• Written request
Copy the items word for word, from the very first line through the line that contains "(x=186, y=88)", including that line.

• The records

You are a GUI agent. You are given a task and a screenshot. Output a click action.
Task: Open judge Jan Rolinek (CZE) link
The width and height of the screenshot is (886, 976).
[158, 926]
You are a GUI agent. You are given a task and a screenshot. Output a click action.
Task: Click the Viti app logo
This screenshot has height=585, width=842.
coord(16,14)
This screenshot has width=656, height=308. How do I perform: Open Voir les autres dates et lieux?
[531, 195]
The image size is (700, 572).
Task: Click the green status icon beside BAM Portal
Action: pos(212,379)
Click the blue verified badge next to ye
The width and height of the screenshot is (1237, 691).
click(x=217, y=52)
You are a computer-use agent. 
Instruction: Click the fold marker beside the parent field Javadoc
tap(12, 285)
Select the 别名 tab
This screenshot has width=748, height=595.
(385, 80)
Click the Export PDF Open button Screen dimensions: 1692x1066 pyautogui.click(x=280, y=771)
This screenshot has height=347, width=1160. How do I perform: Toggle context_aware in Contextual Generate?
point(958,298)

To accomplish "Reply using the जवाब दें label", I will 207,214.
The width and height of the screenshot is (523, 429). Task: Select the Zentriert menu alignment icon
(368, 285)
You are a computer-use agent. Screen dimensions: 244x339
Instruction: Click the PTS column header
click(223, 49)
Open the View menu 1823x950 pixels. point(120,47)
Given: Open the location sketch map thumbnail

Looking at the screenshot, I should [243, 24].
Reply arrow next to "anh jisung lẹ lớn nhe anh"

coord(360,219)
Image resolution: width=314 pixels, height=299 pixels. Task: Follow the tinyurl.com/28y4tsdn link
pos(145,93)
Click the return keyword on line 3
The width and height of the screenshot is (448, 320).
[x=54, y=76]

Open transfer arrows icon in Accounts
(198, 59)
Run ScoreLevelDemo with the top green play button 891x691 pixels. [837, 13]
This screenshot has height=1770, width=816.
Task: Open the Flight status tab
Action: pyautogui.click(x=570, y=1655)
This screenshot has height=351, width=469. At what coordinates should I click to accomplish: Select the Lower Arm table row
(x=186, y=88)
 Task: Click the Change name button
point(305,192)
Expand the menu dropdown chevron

• Solution to this problem
You are a GUI agent. You are given a task and a screenshot. Output a click action.
Task: Open judge Jan Rolinek (CZE) link
The width and height of the screenshot is (886, 976).
[158, 926]
You are a GUI agent. You are given a task and a screenshot. Output a click action.
Task: Click the Viti app logo
This screenshot has height=585, width=842.
coord(16,14)
This screenshot has width=656, height=308. How do I perform: Open Voir les autres dates et lieux?
[531, 195]
The image size is (700, 572).
Task: Click the green status icon beside BAM Portal
Action: pos(212,379)
Click the blue verified badge next to ye
The width and height of the screenshot is (1237, 691).
click(x=217, y=52)
You are a computer-use agent. 
Instruction: Click the fold marker beside the parent field Javadoc
tap(12, 285)
Select the 别名 tab
This screenshot has width=748, height=595.
(385, 80)
Click the Export PDF Open button Screen dimensions: 1692x1066 pyautogui.click(x=280, y=771)
This screenshot has height=347, width=1160. How do I perform: Toggle context_aware in Contextual Generate?
point(958,298)

To accomplish "Reply using the जवाब दें label", I will 207,214.
The width and height of the screenshot is (523, 429). Task: Select the Zentriert menu alignment icon
(368, 285)
You are a computer-use agent. Screen dimensions: 244x339
Instruction: Click the PTS column header
click(223, 49)
Open the View menu 1823x950 pixels. point(120,47)
Given: Open the location sketch map thumbnail

Looking at the screenshot, I should [243, 24].
Reply arrow next to "anh jisung lẹ lớn nhe anh"

coord(360,219)
Image resolution: width=314 pixels, height=299 pixels. Task: Follow the tinyurl.com/28y4tsdn link
pos(145,93)
Click the return keyword on line 3
The width and height of the screenshot is (448, 320).
[x=54, y=76]

Open transfer arrows icon in Accounts
(198, 59)
Run ScoreLevelDemo with the top green play button 891x691 pixels. [837, 13]
This screenshot has height=1770, width=816.
Task: Open the Flight status tab
Action: pyautogui.click(x=570, y=1655)
This screenshot has height=351, width=469. At what coordinates should I click to accomplish: Select the Lower Arm table row
(x=186, y=88)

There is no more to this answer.